Wolf tracking in Yellowstone

USA

Wolf tracking in Yellowstone

Yellowstone USA, world renowned as the oldest national park in the USA. What a great opportunity and privilege this was for me to visit this beautiful place in Wyoming USA. The absolute beauty of this unspoiled and undisturbed piece of nature was breathtaking and probably the highlight of my tour to the USA. Working with predators for a immense part of my life, this opportunity to visit Yellowstone National Park and to come face to face with the top predator, the wolves was a lifelong dream and a once in a lifetime opportunity.

I signed up for a course called “Three days in the lives of wolves” and was part of a group that was tracking down wolves every day under the supervision of wildlife biologist Brad Bulin.

Wildlife biologist Brad Bulin

What an interesting person he was, whenever he opens his mouth this guy was talking sense and so much so that you wish he will never stop talking. When you watch him operate the way he described and the passionate way he tracks the wolves down, you totally understand his passion for these predators and his devotion to Mother Nature. The pure joy of watching him actually living his passion was contagious and overwhelming.

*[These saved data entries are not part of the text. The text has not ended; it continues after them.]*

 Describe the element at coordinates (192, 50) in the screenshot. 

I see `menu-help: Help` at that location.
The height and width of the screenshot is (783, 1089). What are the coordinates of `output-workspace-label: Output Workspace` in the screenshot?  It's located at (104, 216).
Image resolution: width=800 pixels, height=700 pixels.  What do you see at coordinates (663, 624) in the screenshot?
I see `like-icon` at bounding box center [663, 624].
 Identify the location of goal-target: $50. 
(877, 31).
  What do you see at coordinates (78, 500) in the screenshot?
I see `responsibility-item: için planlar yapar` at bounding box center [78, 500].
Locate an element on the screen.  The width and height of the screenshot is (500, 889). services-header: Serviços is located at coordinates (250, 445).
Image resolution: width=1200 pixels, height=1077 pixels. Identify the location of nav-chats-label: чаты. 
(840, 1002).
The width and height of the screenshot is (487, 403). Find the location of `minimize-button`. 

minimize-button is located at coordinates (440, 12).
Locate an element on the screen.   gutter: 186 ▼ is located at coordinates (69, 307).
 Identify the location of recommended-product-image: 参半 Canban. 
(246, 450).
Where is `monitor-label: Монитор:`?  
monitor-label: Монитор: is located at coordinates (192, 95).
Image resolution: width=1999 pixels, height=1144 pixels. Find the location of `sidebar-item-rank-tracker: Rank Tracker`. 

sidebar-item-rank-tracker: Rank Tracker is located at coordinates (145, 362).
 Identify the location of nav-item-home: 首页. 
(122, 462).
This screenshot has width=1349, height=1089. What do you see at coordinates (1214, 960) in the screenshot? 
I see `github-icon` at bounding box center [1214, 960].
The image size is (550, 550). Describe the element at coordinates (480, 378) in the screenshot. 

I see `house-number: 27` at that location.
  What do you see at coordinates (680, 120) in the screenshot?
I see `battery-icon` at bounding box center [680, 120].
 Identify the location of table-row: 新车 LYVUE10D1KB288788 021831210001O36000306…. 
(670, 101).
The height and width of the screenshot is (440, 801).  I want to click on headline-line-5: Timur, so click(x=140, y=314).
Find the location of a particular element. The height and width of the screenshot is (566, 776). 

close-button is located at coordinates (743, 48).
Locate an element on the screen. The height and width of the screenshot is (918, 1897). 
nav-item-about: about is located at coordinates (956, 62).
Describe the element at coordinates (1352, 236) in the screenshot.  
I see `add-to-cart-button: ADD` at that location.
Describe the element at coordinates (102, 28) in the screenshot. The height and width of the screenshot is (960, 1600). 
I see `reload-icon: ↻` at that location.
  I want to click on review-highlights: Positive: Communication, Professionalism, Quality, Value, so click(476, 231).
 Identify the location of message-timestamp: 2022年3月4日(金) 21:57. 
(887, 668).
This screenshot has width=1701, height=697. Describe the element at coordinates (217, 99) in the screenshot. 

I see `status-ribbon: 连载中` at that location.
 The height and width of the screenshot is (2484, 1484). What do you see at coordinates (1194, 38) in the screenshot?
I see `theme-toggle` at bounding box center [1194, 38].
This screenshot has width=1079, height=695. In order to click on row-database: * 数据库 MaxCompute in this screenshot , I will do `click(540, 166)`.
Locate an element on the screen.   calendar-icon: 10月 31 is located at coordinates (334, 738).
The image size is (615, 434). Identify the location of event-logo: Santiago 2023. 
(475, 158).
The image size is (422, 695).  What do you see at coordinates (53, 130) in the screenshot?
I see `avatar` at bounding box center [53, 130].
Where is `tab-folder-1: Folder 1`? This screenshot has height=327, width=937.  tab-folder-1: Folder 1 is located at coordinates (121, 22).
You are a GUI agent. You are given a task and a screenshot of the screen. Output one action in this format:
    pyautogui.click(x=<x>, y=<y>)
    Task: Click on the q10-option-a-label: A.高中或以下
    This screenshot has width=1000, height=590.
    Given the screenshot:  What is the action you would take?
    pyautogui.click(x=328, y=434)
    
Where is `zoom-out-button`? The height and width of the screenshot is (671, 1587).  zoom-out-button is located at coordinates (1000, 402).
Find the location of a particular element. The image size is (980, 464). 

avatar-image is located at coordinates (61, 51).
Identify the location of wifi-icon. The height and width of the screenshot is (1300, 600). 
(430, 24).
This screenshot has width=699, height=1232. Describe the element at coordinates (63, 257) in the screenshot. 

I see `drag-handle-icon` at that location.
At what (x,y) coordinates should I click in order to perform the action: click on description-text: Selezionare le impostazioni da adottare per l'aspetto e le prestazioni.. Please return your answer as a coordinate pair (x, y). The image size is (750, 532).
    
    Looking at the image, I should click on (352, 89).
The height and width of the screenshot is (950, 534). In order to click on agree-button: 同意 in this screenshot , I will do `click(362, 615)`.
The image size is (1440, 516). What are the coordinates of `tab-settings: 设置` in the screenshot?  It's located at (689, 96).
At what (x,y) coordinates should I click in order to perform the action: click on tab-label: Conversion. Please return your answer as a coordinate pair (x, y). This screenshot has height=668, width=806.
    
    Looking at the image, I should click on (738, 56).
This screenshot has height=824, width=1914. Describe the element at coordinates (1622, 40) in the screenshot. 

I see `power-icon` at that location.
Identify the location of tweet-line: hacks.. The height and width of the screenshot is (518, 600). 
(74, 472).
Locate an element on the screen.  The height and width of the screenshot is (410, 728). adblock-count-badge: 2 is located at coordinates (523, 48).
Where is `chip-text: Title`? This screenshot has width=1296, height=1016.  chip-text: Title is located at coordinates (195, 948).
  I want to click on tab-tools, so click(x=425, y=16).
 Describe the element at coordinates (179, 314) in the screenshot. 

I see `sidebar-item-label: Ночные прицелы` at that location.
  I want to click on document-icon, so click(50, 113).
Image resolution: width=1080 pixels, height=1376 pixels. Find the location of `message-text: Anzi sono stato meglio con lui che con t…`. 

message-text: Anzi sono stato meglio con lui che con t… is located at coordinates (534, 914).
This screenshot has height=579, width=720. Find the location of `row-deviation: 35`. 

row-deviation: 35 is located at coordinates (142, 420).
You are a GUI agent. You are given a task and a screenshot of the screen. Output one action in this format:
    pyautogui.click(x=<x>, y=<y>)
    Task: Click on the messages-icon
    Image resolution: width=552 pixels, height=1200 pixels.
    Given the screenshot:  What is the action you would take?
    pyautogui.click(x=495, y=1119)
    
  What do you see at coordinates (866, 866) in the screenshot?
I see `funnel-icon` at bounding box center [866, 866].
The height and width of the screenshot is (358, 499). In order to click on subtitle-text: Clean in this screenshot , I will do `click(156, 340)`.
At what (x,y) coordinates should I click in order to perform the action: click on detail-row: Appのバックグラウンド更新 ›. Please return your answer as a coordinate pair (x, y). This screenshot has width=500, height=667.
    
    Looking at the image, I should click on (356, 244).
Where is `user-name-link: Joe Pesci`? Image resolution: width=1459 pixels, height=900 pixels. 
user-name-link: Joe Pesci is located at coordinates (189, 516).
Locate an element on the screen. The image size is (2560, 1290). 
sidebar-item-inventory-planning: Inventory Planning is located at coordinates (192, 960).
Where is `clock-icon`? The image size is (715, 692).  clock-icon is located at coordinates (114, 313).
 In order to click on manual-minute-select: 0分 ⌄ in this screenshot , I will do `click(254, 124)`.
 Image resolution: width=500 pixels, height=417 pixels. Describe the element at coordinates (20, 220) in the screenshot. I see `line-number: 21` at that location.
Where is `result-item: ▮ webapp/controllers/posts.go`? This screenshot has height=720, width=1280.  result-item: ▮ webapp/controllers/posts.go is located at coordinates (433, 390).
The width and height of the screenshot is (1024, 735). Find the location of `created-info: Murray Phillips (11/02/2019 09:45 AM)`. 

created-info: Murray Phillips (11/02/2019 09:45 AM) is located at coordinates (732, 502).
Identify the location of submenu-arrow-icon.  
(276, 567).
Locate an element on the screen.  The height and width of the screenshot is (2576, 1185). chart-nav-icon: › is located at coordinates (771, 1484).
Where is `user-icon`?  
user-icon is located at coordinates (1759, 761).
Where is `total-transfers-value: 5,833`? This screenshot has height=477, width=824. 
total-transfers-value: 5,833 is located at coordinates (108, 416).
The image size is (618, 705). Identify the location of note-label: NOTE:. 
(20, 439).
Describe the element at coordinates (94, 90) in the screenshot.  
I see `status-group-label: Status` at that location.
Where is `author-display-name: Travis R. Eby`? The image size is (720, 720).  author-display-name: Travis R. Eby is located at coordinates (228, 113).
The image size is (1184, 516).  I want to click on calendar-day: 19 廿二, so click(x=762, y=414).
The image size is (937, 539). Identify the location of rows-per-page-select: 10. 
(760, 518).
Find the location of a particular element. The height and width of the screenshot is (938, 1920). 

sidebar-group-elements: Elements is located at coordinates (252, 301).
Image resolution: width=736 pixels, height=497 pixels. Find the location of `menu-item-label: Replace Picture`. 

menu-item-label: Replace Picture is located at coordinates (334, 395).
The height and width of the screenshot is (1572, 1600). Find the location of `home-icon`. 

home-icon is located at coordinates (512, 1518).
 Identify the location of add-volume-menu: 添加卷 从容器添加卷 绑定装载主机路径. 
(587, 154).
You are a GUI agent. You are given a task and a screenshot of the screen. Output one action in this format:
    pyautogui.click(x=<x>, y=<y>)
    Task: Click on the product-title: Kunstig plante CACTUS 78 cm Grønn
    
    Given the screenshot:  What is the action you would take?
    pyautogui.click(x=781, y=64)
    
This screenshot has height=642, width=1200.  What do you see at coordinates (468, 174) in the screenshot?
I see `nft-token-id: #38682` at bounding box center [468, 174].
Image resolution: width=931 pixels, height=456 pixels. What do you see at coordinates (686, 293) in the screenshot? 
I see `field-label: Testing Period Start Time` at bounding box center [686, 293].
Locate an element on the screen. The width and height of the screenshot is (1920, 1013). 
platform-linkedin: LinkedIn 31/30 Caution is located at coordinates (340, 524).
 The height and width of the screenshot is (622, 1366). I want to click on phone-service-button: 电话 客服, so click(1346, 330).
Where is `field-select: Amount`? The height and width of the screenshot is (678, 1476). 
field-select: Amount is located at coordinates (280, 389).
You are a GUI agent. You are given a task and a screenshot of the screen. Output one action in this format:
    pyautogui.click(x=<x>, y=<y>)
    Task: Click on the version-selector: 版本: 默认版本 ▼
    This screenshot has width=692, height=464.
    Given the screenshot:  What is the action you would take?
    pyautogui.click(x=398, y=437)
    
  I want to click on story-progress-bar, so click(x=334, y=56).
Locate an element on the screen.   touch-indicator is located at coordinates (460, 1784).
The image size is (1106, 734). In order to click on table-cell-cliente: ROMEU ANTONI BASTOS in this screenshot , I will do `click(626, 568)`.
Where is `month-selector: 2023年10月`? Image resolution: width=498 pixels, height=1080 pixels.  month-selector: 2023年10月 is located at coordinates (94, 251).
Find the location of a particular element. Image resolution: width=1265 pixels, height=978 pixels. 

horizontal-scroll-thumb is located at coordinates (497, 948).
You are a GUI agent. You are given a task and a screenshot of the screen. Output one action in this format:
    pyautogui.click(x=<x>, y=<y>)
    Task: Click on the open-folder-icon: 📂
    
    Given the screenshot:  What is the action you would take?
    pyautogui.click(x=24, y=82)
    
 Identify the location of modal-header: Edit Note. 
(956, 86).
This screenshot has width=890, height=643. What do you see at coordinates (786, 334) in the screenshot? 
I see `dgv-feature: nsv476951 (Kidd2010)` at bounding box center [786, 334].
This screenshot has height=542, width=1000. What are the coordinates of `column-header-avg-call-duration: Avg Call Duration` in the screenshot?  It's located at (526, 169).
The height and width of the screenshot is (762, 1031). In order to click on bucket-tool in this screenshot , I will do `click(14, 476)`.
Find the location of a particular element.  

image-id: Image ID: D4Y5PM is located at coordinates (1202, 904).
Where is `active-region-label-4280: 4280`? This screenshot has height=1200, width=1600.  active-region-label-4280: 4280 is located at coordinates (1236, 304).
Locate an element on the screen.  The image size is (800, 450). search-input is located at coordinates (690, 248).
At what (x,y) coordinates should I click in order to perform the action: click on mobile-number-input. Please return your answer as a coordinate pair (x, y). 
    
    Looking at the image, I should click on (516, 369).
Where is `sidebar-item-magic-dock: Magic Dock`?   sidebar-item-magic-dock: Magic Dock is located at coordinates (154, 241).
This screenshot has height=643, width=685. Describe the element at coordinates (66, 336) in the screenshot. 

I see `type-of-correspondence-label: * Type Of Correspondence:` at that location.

Knowing that part of Yellowstone off hand and working there with wolves for years he kept us on the tracks of these majestic predators for days.

Tracking the wolves through my spotting scope

My first encounter coming face to face with the wolves was an unforgettable experience, a moment in time, a picture set in my mind which will never be forgotten nor destroyed.

First sight of the wolves playing in the snow

What a privilege to see these animals, walk on their tracks and listening to that beautiful unforgettable sound, the howl of the “top dog”. A truly unique sound giving you goose bumps and sending shivers down your spine every time this howl echo out and faded into the snow covered mountains of Yellowstone.

Howling their way of communication

Tracking down the biggest pack of wolves in Yellowstone was not easy, but with the guidance of Brad we were with them every day. Watching, learning and experiencing, sometimes up close and other times trough the spotting scopes, but always with a visual of them. And off course, my camera was working totally and utterly overtime. The way the pack operates is unique with the hierarchy within the pack definitely visible, with the alphas controlling and ruling, the rest obey and follow. The youngsters, well they like all youngsters always playful and sometimes out of place, but with the strict rules within the pack they were always reminded of their rightful place within the pack.

Next to the wolf spoor imprinted in the snow

One of the highlights was to see how the pack operates in tracking down and killing their prey, the strategic and organized way these predators instinctively operate to secure food was astonishing. From the moment they were closing in on the herd of elk, the way they identify the sick, injured or young elk up to the time when they are feasting on their prey – everything happens in a quiet, organized, strategic well planned way with every predator in the pack knowing exactly what his responsibility is in securing a successful hunt.

The pack relaxing in the snow

Seeing and living with these predators up close in the wild was without doubt an extraordinary experience and as the course was named “Three days in the lives of wolves” this was truly a window looking inside the daily livelihood of these magnificent predators still roaming free in Yellowstone.